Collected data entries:
········
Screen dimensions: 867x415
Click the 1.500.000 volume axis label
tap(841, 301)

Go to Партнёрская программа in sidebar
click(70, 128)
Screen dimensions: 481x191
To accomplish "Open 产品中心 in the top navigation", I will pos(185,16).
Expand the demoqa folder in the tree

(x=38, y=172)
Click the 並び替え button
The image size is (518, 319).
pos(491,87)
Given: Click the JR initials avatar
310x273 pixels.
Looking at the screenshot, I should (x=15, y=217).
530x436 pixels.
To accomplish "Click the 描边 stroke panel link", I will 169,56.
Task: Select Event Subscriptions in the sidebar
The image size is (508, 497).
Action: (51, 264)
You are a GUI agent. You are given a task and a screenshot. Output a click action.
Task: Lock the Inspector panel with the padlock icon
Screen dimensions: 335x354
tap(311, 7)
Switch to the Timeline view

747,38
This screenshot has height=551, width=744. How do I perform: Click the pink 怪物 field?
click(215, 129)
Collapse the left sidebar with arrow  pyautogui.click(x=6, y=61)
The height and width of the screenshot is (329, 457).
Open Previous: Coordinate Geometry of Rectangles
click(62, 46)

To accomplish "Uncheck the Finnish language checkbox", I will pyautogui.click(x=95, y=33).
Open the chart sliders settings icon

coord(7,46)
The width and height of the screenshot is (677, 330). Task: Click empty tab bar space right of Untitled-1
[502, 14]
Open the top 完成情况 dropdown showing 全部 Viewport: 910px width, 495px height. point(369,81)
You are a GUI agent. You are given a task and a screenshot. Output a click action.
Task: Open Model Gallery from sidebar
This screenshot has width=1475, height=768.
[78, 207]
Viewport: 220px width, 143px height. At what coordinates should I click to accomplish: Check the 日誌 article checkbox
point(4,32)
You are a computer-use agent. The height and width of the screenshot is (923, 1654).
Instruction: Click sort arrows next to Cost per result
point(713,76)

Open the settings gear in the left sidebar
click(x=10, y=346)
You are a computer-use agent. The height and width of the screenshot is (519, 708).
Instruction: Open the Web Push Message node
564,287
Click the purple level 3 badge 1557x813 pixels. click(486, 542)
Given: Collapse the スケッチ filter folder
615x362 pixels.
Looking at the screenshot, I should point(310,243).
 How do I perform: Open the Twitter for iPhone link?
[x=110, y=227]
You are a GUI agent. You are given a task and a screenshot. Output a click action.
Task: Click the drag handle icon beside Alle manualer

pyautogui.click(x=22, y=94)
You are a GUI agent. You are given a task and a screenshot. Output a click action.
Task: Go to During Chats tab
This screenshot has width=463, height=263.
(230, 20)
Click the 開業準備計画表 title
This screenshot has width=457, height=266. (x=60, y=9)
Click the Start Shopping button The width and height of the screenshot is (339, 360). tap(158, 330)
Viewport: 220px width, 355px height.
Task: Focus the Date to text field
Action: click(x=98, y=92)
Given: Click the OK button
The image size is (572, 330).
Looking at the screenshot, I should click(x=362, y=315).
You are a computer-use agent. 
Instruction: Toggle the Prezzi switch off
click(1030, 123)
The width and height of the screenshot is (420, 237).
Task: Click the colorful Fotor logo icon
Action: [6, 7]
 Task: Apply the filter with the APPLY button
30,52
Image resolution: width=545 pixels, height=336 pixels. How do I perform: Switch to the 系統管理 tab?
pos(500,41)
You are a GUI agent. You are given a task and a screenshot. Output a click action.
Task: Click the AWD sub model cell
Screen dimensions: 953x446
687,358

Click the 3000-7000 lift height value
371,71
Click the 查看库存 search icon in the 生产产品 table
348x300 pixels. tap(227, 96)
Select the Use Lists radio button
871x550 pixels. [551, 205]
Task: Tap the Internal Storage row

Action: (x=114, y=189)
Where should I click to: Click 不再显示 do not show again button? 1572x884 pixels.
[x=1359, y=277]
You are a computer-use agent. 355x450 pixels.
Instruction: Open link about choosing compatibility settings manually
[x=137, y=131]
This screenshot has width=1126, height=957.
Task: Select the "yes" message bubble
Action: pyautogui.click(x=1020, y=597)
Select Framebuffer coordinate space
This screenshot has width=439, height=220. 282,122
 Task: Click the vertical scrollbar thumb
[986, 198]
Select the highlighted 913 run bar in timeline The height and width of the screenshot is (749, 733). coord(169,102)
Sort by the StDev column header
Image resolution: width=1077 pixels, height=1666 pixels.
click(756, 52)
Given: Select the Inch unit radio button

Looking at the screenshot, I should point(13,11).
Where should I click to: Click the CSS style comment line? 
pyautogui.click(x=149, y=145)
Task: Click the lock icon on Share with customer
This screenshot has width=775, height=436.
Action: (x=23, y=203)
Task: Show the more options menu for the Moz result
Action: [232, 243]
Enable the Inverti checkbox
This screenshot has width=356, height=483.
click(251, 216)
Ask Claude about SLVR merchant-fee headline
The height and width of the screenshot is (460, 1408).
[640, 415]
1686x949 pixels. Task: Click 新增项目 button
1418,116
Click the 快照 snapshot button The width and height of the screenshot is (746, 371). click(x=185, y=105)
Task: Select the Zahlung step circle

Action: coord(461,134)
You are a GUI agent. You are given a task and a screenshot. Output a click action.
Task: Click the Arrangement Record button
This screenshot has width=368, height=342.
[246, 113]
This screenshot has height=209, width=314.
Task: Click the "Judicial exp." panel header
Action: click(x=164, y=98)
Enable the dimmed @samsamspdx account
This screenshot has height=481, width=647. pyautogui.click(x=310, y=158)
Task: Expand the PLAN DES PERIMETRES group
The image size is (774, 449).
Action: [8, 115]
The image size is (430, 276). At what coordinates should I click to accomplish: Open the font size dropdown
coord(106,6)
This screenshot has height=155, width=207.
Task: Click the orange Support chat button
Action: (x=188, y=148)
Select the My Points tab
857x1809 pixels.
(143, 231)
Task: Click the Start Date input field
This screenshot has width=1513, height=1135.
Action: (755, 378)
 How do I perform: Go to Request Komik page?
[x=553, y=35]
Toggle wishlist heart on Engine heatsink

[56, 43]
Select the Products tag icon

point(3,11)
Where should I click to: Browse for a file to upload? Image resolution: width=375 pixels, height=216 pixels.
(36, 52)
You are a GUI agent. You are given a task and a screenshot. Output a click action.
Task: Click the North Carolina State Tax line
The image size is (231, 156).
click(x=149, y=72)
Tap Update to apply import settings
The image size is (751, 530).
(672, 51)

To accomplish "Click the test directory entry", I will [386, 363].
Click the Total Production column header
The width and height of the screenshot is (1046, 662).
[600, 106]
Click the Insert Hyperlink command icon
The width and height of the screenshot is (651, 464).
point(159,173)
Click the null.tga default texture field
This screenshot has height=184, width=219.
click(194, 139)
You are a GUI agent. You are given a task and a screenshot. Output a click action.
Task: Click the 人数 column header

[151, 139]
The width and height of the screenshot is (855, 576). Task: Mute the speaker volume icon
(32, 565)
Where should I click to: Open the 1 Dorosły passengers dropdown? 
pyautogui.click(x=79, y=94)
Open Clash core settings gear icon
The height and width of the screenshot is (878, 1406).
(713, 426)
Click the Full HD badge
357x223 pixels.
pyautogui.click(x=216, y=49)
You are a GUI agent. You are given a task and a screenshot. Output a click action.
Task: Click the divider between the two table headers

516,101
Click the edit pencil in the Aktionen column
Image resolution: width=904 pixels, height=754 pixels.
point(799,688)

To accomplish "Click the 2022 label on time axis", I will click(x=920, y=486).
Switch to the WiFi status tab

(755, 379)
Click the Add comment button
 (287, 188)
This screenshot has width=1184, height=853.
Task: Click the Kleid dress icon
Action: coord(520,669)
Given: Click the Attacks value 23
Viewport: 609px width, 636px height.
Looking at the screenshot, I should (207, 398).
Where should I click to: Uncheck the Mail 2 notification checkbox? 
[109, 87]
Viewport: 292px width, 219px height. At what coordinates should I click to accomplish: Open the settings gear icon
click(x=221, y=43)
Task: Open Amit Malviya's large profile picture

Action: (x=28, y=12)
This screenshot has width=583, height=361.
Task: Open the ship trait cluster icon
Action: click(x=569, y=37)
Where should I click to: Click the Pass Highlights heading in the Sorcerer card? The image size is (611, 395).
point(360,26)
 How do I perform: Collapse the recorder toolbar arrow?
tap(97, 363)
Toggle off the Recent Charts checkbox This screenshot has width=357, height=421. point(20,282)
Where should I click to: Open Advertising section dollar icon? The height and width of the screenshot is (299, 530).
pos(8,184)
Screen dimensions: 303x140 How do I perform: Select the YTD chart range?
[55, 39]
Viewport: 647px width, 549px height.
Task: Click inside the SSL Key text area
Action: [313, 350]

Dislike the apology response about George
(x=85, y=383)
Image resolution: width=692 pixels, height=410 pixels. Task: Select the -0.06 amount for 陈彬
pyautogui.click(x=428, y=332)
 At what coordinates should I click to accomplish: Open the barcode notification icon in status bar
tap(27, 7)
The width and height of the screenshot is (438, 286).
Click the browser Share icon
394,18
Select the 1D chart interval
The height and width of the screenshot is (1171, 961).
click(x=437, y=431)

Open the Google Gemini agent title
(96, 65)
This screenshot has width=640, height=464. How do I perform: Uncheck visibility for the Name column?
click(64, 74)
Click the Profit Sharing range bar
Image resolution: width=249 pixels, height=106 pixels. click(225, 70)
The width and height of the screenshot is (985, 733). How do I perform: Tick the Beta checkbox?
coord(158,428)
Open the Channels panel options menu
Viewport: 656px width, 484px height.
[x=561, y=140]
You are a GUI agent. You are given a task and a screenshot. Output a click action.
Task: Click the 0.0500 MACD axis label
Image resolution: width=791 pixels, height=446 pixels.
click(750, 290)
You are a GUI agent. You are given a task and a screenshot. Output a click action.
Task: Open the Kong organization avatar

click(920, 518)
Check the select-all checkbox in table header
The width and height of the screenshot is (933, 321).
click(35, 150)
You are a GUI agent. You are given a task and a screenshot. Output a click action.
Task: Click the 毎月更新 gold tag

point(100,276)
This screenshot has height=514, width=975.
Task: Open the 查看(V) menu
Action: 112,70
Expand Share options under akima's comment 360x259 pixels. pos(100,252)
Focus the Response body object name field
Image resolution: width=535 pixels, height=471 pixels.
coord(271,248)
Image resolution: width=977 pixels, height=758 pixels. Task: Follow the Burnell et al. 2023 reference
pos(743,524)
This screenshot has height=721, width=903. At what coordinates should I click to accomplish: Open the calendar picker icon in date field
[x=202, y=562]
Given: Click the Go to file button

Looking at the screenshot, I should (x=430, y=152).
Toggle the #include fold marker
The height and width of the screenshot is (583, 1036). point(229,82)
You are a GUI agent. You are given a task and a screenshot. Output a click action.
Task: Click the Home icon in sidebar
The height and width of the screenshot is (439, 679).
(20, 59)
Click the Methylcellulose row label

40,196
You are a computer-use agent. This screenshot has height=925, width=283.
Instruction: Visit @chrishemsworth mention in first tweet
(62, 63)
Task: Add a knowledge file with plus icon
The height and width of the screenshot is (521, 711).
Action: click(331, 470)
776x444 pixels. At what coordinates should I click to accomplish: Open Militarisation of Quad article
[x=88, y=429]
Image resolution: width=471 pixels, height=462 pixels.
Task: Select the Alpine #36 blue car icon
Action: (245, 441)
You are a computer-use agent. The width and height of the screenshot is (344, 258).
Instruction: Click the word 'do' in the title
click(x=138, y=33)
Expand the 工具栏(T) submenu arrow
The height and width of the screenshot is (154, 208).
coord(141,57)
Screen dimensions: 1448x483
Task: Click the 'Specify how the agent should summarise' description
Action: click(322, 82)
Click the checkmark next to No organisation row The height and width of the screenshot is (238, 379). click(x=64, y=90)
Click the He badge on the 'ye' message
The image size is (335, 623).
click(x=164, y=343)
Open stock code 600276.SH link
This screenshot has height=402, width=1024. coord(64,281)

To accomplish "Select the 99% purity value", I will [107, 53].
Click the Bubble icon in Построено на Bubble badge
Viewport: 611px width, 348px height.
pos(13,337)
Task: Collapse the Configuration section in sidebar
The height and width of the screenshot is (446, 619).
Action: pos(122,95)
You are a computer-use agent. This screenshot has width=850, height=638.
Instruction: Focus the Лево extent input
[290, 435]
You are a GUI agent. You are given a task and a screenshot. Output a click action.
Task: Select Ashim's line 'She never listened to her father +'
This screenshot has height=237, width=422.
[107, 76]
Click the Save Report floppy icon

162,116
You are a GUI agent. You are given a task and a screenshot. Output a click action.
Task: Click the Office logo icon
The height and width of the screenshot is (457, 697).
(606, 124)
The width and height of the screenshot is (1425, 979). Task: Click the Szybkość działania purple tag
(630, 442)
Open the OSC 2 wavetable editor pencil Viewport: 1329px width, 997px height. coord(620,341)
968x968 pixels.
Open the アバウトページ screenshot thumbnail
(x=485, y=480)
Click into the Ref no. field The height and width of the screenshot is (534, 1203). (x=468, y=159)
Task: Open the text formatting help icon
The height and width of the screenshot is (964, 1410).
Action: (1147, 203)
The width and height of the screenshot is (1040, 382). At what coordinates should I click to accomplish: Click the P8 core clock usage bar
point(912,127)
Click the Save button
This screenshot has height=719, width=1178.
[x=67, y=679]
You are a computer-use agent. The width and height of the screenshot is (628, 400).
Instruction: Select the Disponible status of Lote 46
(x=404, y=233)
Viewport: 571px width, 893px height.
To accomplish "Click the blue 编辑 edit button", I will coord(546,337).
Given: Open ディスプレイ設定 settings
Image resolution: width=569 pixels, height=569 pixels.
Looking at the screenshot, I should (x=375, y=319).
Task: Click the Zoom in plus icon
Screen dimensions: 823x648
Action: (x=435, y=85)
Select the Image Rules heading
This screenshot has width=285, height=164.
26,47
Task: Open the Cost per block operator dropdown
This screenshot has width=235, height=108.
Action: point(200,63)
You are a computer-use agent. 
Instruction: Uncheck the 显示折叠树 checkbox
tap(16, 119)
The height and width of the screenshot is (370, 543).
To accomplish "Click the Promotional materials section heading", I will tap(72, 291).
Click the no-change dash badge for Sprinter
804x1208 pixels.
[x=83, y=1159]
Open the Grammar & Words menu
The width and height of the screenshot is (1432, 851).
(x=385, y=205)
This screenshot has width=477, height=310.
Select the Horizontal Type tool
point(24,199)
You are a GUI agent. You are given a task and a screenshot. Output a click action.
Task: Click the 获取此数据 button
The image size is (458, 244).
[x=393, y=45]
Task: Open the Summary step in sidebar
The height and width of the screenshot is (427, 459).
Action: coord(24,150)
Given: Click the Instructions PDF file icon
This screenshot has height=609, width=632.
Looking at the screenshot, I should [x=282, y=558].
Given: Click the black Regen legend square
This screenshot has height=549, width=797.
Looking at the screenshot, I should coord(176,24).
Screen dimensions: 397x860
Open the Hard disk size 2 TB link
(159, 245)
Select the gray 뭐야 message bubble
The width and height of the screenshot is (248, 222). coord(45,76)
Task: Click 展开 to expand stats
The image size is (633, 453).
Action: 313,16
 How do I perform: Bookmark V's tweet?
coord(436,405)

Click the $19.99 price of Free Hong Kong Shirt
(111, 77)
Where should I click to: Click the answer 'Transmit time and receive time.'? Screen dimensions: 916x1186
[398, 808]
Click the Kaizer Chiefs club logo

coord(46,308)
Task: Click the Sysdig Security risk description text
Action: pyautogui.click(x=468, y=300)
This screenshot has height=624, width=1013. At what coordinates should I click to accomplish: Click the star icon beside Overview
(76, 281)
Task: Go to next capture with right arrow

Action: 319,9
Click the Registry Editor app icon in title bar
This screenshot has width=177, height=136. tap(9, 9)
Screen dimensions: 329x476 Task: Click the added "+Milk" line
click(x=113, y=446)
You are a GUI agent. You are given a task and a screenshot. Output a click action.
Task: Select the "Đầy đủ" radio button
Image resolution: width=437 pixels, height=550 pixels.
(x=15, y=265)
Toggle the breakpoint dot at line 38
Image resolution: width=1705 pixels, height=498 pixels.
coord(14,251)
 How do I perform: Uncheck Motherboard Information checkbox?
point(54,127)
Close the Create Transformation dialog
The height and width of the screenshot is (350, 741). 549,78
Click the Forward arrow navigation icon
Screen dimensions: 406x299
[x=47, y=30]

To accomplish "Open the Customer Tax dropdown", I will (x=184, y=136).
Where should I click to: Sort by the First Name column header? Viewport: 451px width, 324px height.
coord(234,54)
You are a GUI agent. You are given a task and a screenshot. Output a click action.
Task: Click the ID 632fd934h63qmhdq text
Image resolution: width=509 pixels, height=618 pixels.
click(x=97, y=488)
········
What is being asked
Print, without alteration, only the lines above between the one holding "Select Framebuffer coordinate space" and the one holding "Enable the Inverti checkbox", inclusive.

Task response
Select Framebuffer coordinate space
This screenshot has width=439, height=220. 282,122
 Task: Click the vertical scrollbar thumb
[986, 198]
Select the highlighted 913 run bar in timeline The height and width of the screenshot is (749, 733). coord(169,102)
Sort by the StDev column header
Image resolution: width=1077 pixels, height=1666 pixels.
click(756, 52)
Given: Select the Inch unit radio button

Looking at the screenshot, I should point(13,11).
Where should I click to: Click the CSS style comment line? 
pyautogui.click(x=149, y=145)
Task: Click the lock icon on Share with customer
This screenshot has width=775, height=436.
Action: (x=23, y=203)
Task: Show the more options menu for the Moz result
Action: [232, 243]
Enable the Inverti checkbox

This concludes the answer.